I found the pfshooter videos. And yes; he is amazing!

Is M.J. video?


----------



## crypter27 (Oct 13, 2010)

Awesome Brother


----------



## treefork (Feb 1, 2010)

View attachment 73842


Are you in a witness protection program or just a super hero ?


----------



## crypter27 (Oct 13, 2010)

LOL


----------



## crypter27 (Oct 13, 2010)

Lets not forget the late Rufus Hussey brother!


----------



## Charles (Aug 26, 2010)

Have a look at these:

http://v.youku.com/v_show/id_XNjUwNzUwNzUy.html






Cheers .... Charles


----------



## Timpa (Dec 26, 2014)

@Charles:

WOW!

@Treefork:

people ask me this often;

I do not want to be on the internet in my own name and face. h34r:

@Crypter:

Thanks!


----------



## crypter27 (Oct 13, 2010)

You're welcome brother!


----------



## Onyx (Dec 10, 2010)

And the purpose of the cagoule (face mask) is?


----------



## Timpa (Dec 26, 2014)

That, no one will recognize. I would like to be unknown.


----------



## Onyx (Dec 10, 2010)

I can see why!


----------



## Timpa (Dec 26, 2014)

See, for example, this is my video:

Would you do this you'll own a straight face?


----------



## Charles (Aug 26, 2010)

Why not??? If I were into that stuff, why should I care, unless it is illegal ... and in that case I would not be posting a video!

Cheers ..... Charles


----------



## Onyx (Dec 10, 2010)

Timpa, I agree that you have a right to conceal your face, and Charles, with all due respect, I beg to disagree. It's not about censorship, it's about common sense. My concern is the public image for our sport and these videos do little to promote it, quite the contrary.

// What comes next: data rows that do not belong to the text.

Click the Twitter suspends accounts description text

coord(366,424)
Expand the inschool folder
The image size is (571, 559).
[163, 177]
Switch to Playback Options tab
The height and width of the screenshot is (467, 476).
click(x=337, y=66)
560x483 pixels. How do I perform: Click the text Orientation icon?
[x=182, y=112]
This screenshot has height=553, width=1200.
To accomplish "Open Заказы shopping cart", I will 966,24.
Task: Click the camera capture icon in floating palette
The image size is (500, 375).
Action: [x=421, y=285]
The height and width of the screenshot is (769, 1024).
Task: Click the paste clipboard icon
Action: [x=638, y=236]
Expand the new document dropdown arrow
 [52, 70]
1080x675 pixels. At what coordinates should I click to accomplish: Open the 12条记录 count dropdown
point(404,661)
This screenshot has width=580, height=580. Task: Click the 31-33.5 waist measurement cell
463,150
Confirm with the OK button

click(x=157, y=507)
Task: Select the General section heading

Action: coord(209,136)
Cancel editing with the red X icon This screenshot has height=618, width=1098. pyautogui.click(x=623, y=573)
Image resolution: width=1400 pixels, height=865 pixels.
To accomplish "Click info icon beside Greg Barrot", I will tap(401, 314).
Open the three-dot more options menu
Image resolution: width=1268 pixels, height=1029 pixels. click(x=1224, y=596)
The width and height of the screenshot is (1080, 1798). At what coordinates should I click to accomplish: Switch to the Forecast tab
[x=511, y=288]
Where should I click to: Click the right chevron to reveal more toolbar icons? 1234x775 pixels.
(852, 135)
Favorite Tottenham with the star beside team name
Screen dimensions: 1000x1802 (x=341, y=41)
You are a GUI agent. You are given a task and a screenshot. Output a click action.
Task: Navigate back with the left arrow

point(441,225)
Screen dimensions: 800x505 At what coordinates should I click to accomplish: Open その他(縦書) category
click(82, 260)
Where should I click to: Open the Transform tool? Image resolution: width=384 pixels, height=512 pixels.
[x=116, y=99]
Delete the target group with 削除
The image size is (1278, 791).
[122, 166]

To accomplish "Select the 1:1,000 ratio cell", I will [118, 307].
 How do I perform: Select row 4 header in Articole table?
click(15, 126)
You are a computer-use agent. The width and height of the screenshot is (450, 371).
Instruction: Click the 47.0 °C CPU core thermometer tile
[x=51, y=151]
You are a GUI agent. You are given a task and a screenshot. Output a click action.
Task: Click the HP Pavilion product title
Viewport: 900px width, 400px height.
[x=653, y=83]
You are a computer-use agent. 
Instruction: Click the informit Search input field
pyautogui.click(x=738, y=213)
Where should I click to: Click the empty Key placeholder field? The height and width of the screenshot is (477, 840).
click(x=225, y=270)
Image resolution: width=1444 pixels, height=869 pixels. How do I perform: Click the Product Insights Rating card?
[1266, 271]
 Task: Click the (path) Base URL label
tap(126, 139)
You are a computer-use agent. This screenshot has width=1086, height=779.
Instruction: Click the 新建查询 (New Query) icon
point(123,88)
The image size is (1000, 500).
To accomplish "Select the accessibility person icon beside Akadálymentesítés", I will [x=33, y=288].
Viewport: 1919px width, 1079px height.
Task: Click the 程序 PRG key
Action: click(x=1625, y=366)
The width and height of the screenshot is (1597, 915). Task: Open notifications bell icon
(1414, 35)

There are many other forums that fuel on this kind of material. 
A healthy and growing public acceptance of out sport is what we should all be striving for. That takes a lot of nurturing, and some self restraint.


----------



## Charles (Aug 26, 2010)

Hmmmm .... when you hide your face, you suggest there is something suspicious and sinister about what you are doing. That does not seem to me to be a good way to promote a sport.

Cheers .... Charles


----------



## Timpa (Dec 26, 2014)

This is not illegal. Tested only historical weapon in my own yard.

But, I do a great sin:* I am an adult, which is childish.* It is a huge sin in Finland.

Therefore, the mask.


----------